LISTED RECORDS:
▽

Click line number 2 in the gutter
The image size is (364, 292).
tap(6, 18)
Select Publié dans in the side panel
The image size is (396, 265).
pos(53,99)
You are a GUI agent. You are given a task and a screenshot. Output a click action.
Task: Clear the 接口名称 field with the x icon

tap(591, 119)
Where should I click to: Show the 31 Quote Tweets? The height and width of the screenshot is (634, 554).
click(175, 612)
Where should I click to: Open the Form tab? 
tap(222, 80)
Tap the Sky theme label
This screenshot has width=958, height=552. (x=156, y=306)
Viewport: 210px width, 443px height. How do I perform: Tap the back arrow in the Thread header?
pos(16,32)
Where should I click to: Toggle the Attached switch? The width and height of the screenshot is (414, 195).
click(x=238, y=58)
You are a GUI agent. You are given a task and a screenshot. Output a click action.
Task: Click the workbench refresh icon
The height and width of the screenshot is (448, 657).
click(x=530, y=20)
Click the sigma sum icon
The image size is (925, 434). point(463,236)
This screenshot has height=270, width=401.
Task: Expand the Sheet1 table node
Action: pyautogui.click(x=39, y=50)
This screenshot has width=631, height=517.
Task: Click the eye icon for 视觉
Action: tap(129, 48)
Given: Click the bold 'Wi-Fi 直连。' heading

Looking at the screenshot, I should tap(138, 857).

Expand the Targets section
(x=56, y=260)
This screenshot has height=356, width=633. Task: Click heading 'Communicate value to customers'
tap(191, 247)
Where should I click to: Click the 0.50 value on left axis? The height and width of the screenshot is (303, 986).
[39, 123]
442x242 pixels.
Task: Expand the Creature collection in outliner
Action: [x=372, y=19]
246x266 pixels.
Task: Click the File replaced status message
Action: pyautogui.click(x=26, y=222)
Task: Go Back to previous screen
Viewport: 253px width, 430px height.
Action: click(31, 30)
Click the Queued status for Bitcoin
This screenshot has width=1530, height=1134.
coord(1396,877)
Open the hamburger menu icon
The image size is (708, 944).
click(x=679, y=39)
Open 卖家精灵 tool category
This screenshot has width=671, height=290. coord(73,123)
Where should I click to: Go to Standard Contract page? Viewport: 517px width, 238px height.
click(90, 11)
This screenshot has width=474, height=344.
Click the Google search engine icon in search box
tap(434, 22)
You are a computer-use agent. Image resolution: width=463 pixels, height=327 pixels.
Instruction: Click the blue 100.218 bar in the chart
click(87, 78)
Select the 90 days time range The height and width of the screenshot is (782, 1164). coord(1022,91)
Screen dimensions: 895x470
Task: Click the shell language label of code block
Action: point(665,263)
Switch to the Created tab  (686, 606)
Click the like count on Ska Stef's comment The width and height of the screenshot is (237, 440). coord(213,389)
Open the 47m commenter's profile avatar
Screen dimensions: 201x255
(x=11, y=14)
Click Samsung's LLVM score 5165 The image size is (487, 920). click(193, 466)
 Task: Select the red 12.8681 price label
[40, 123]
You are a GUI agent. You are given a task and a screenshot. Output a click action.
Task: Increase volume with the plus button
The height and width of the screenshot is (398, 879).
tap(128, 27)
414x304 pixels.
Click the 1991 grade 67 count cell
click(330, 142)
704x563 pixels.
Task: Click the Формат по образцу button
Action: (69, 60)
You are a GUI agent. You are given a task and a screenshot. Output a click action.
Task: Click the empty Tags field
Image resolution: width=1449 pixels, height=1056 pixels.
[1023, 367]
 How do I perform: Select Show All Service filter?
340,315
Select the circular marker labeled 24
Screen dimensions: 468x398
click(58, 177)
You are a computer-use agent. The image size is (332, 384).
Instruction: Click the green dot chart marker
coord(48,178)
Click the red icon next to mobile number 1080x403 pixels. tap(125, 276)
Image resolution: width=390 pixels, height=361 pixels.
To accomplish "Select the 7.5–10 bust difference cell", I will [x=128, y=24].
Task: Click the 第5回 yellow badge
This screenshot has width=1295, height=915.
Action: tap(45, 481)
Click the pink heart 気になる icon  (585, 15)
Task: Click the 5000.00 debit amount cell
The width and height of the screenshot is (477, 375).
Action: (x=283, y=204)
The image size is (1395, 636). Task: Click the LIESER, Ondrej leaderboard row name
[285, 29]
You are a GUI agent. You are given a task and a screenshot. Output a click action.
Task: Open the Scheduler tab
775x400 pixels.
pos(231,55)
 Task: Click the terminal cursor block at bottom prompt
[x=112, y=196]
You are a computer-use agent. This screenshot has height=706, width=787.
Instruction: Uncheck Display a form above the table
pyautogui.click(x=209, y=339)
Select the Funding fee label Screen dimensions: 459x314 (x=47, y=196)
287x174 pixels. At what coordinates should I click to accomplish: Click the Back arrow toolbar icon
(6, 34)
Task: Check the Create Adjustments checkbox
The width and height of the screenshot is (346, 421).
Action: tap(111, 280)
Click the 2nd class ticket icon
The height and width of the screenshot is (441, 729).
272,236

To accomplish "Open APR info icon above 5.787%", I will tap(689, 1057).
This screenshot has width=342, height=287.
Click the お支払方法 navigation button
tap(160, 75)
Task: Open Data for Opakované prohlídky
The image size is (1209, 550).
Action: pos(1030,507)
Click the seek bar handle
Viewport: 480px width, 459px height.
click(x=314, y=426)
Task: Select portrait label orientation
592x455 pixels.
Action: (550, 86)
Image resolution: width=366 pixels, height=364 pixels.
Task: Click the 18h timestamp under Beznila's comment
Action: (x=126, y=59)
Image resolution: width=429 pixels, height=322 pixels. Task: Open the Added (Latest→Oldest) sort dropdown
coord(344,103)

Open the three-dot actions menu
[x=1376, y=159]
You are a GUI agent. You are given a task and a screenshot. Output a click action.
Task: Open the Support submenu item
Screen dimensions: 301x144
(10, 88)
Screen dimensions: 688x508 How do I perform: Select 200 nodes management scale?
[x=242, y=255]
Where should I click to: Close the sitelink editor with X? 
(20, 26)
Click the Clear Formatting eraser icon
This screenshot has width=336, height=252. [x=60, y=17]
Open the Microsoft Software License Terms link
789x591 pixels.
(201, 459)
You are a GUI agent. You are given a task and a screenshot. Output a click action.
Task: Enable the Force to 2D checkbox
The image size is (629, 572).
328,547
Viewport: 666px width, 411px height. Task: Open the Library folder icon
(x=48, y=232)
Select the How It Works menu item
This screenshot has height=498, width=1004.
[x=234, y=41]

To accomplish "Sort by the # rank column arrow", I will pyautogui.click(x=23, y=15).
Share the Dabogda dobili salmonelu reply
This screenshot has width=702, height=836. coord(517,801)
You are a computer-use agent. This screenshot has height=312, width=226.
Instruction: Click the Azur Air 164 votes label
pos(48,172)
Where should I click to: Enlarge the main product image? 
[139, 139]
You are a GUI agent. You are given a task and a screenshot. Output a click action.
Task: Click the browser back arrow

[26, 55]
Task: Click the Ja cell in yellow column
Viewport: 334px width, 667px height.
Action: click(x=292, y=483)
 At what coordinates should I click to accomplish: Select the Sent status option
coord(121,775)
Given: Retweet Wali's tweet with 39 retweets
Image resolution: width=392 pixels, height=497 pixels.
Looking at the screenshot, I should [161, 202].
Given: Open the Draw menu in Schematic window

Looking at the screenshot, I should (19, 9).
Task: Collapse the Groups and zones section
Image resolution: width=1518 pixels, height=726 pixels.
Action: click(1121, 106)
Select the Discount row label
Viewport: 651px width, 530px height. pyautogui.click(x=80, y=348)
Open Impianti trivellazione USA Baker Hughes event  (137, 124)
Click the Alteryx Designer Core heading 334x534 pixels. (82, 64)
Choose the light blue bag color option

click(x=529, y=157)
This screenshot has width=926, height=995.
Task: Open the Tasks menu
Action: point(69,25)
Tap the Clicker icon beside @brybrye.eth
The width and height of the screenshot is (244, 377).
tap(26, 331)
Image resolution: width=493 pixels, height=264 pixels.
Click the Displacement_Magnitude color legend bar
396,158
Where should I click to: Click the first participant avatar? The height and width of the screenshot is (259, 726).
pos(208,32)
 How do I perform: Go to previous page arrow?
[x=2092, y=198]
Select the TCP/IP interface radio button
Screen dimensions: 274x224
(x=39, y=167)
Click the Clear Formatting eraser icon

△

YOUR TASK:
Copy each line in the entries above where "number" turns up.

RESPONSE AREA:
Click line number 2 in the gutter
Click the red icon next to mobile number 1080x403 pixels. tap(125, 276)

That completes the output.